Limiting the drug makes sense, said Jim Mangi, of Saline, an ambassador for the Alzheimer’s Association of Michigan. His wife, a former scientist, lives in a memory care village now, 14 years after the family first noticed her symptoms. He visits her every day.

Mangi, himself a former scientist, has been watching the drug’s development, too. The drug has been tested — and shown to be possibly effective — only among those in early stages of the disease, he noted.

It only makes sense to prescribe Aduhelm to those whom it may be effective.

“A bucket of water can help with a campfire, not so much against a wildfire,” Mangi said.

The decision Thursday also was lauded by the Alzheimer’s Association’s chief science officer.

“We appreciate the FDA’s thoughtful consideration and response to the Alzheimer’s Association and others in the community including physicians, researchers and patients to ensure this treatment is prescribed only to those who may see benefit,” said Maria Carrillo in a statement.

The prescribing limit also will ease conversations between doctors and their patients desperate for treatment, said Jennifer Lepard, president and CEO of the Michigan chapter of the Alzheimer’s Association.

“It clarifies for people who will benefit” from the drug,” she said. “It helps with that communication.”

The association had lobbied for the drug’s approval — a controversial decision by the FDA — as well as limits to the drug’s use.

The drug has been hailed as possibly the first to stop the progression of the disease, according to its manufacturer, Massachusetts-based Biogen.
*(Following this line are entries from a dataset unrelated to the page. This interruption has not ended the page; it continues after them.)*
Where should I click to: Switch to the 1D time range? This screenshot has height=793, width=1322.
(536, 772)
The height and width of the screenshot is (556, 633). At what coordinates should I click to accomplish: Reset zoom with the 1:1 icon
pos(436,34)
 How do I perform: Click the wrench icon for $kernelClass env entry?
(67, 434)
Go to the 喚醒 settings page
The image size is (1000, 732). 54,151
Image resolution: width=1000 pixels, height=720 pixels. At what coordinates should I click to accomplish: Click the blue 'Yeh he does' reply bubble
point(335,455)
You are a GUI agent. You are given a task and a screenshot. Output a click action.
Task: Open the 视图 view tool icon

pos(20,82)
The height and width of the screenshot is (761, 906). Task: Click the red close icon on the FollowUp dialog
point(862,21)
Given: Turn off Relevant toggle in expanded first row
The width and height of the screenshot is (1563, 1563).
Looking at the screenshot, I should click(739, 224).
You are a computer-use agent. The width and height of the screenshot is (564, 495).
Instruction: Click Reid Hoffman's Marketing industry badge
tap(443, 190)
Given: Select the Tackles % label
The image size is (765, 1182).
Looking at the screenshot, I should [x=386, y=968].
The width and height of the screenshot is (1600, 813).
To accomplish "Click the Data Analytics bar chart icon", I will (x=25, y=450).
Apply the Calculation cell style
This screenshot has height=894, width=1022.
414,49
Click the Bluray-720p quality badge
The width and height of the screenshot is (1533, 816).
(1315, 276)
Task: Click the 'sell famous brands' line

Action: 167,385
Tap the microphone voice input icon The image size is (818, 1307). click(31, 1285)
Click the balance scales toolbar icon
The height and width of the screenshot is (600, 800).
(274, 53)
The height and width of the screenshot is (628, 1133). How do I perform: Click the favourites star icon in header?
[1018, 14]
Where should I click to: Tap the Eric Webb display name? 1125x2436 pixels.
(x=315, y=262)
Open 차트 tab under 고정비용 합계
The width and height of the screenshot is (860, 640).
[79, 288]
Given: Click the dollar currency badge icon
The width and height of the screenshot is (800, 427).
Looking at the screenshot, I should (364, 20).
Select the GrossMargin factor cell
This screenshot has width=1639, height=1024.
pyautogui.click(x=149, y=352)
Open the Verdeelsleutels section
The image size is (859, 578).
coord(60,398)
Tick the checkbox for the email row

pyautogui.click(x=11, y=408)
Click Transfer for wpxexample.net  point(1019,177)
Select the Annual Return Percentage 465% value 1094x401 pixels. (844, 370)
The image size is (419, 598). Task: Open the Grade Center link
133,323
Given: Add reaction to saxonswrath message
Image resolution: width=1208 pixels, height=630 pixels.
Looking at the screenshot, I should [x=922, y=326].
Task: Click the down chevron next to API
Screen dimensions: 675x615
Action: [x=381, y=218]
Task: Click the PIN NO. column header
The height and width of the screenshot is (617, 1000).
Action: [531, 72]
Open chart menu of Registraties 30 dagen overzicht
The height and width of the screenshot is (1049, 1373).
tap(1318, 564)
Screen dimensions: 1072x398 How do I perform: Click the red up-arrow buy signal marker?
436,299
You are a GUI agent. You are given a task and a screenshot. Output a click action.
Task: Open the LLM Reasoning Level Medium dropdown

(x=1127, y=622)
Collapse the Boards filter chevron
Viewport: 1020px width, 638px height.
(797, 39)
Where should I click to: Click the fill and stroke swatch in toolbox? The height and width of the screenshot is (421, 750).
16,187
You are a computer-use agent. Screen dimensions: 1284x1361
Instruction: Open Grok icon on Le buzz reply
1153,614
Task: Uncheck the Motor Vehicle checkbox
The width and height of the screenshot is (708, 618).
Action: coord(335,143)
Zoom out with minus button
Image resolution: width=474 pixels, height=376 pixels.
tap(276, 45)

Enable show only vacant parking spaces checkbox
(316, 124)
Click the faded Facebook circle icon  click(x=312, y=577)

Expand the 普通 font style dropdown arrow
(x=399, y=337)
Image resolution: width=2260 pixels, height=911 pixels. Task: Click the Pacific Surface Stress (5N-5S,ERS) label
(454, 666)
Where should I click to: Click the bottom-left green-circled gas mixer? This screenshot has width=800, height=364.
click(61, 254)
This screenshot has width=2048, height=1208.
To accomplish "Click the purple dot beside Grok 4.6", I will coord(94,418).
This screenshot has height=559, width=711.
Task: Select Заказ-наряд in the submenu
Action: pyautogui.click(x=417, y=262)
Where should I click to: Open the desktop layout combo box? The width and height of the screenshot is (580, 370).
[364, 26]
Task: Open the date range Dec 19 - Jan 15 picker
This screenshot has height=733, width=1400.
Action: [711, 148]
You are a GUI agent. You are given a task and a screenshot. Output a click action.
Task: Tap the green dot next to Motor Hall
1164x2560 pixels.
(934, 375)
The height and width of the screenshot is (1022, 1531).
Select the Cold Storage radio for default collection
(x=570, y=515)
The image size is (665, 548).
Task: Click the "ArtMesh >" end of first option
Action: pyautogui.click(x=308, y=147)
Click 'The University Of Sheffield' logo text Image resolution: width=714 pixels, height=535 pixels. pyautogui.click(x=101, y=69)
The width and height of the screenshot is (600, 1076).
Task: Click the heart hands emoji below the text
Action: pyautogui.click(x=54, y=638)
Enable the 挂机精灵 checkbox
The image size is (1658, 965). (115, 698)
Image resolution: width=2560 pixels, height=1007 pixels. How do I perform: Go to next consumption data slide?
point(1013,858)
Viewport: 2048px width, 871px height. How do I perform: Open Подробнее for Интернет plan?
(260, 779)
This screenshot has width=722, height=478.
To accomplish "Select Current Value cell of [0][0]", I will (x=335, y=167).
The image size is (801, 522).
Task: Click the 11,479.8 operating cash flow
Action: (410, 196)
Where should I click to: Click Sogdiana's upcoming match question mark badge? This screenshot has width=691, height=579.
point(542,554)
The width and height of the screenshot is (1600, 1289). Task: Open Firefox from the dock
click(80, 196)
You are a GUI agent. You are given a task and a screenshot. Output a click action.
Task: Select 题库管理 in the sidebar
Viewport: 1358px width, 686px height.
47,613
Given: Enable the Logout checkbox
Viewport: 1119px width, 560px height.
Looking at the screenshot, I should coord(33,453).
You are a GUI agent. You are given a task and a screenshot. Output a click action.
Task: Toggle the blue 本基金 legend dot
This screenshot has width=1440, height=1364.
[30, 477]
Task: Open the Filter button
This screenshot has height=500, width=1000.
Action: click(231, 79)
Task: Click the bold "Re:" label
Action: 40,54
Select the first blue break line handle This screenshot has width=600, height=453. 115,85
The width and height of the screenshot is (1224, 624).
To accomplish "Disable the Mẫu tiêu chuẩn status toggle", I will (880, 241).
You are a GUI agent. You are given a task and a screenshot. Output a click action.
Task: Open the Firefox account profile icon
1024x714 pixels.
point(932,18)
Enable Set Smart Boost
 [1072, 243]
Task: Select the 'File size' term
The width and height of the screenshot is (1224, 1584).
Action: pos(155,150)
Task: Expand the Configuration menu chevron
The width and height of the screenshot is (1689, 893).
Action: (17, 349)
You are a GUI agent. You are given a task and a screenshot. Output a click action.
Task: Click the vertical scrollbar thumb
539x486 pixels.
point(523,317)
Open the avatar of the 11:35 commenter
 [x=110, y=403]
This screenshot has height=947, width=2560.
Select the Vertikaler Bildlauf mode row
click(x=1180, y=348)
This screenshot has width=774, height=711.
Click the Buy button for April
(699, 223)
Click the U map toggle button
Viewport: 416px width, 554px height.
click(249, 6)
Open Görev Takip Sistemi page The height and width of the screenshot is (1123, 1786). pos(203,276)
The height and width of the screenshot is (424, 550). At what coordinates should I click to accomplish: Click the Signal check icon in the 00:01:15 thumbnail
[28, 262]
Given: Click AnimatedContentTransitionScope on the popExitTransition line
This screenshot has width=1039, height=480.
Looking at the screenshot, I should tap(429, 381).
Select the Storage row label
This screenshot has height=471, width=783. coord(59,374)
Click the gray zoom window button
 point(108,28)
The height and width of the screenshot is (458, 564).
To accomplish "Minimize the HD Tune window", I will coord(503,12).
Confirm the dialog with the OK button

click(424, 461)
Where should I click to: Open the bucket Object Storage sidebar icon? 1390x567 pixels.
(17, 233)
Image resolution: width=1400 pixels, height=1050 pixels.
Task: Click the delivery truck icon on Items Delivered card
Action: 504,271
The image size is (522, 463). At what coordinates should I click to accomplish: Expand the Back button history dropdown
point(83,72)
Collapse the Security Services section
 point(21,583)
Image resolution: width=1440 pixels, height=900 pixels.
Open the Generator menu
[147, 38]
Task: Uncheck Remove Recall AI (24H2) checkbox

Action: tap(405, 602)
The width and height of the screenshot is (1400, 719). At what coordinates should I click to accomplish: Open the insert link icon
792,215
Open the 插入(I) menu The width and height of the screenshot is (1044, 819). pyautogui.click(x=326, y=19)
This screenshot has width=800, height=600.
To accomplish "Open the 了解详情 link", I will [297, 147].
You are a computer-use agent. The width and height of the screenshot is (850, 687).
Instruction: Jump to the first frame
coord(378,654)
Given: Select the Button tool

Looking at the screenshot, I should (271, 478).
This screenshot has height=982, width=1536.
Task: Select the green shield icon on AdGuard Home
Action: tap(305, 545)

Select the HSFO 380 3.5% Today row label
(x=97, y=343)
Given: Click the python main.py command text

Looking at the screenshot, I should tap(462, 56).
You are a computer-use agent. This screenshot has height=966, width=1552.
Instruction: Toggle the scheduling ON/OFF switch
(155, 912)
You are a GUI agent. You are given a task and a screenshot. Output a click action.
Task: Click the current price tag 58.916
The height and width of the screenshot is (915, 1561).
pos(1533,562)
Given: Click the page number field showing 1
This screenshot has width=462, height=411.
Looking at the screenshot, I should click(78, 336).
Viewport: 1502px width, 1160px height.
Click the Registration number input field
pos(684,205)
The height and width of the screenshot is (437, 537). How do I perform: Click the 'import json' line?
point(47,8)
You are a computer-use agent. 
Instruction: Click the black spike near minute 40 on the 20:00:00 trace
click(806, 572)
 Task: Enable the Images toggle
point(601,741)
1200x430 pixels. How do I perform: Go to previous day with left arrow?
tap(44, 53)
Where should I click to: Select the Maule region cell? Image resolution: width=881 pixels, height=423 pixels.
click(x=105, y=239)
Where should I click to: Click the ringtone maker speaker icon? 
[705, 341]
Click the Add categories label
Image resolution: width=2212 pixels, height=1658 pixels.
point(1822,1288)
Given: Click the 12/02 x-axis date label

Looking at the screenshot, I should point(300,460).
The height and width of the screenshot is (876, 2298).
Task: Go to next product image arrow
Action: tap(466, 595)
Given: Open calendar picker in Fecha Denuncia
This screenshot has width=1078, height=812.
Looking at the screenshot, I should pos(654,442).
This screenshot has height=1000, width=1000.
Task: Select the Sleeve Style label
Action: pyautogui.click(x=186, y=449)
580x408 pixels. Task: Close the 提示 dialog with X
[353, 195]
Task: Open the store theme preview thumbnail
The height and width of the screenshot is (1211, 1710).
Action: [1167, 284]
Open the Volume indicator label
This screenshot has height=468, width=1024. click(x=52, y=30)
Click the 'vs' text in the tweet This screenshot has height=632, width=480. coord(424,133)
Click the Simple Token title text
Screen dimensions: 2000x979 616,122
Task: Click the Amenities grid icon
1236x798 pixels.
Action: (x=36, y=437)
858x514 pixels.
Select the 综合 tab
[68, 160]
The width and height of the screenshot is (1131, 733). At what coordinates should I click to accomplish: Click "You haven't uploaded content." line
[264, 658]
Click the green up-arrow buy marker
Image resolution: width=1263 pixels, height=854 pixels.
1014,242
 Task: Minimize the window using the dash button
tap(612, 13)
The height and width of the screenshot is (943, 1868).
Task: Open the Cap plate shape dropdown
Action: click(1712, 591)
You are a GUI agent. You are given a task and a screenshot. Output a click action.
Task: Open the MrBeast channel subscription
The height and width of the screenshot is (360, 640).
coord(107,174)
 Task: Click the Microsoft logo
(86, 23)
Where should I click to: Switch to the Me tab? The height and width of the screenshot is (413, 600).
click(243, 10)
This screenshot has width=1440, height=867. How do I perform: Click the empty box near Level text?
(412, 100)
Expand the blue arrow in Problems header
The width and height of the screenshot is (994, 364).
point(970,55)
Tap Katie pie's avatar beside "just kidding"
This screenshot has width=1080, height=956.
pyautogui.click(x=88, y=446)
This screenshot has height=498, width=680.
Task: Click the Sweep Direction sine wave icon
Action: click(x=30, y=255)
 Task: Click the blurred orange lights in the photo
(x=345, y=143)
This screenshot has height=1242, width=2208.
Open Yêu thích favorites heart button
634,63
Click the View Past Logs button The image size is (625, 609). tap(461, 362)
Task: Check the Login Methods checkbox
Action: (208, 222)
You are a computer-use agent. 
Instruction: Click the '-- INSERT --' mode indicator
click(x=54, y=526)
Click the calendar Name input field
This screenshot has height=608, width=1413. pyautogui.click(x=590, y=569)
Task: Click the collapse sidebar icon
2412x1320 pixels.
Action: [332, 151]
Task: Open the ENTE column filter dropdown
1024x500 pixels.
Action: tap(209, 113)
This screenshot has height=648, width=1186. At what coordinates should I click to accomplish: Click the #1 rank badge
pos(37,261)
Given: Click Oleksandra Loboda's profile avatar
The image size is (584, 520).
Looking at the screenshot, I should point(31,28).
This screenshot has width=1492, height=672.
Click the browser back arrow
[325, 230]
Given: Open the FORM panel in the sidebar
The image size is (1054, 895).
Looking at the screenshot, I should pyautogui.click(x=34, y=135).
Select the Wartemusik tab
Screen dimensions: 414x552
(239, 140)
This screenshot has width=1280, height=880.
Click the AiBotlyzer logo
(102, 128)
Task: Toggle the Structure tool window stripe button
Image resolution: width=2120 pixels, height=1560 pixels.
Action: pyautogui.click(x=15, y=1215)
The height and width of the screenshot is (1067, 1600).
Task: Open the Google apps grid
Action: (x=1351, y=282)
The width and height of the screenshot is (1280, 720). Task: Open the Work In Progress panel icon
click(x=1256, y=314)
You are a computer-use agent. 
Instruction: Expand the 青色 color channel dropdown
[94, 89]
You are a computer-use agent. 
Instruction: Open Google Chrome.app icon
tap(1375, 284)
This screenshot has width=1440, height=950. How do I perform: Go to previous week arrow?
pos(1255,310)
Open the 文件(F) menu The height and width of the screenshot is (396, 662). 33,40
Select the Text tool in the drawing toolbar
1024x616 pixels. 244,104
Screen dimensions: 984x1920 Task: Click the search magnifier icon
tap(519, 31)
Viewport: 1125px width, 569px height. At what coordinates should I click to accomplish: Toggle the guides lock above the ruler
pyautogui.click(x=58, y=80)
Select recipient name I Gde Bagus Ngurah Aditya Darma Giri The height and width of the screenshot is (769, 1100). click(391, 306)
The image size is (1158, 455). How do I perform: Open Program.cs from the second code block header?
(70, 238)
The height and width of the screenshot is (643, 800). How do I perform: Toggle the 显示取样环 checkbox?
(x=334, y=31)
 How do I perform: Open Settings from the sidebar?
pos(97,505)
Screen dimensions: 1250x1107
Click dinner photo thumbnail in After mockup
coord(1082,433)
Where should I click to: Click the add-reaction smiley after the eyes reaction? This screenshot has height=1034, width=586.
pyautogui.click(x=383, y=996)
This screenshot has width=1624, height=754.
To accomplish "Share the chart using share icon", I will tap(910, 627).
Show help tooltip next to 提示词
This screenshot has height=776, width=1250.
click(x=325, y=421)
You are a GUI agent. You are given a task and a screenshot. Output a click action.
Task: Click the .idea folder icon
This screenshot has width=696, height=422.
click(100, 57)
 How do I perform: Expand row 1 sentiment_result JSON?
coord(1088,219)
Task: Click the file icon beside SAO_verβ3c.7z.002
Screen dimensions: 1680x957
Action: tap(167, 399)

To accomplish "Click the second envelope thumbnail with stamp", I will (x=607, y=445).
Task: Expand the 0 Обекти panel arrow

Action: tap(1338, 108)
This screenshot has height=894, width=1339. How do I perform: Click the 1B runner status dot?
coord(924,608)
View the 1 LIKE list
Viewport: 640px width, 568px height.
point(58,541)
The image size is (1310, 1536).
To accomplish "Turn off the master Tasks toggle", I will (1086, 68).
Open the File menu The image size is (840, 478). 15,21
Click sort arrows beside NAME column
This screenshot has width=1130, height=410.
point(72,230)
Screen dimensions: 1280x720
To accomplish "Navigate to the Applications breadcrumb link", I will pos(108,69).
A handful of earlier drugs only temporarily treat memory loss and cognitive function.

The drug works by breaking down sticky protein fragments called beta-amyloids that have clumped together in the brain over time to form plaques — a hallmark of Alzheimer’s disease. Lodged between neurons, these plaques appear to disrupt cell-to-cell communication and ultimately lead to cell death.

Also known as aducanumab, Aduhelm reduces the plaques, according to positron emission tomography (PET) images in studies involving 3,482 patients.

Still unresolved is this: It’s not immediately clear whether breaking down the plaques will halt or reverse the disease. The scans provide only a surrogate endpoint — offering evidence that the drug might work.

The evidence was so thin that some doctors groups said the drug’s approval was premature, including the American Geriatrics Society, which called the trials “inconclusive” and the data “limited.”

Even the FDA noted “residual uncertainties regarding clinical benefit.”

The drug is also exorbitantly expensive — $56,000 for a one-year supply of the drug, and that doesn’t account for costs to administer the infusion each month or so, or for follow-up care.

Medicare, the federal health insurance for people 65 or older, likely will be the largest insurer of Aduhelm. Even by conservative estimates, the tab would run into billions of dollars if it were available to anyone with Alzheimer’s. Local insurers also will decide if they will cover the cost.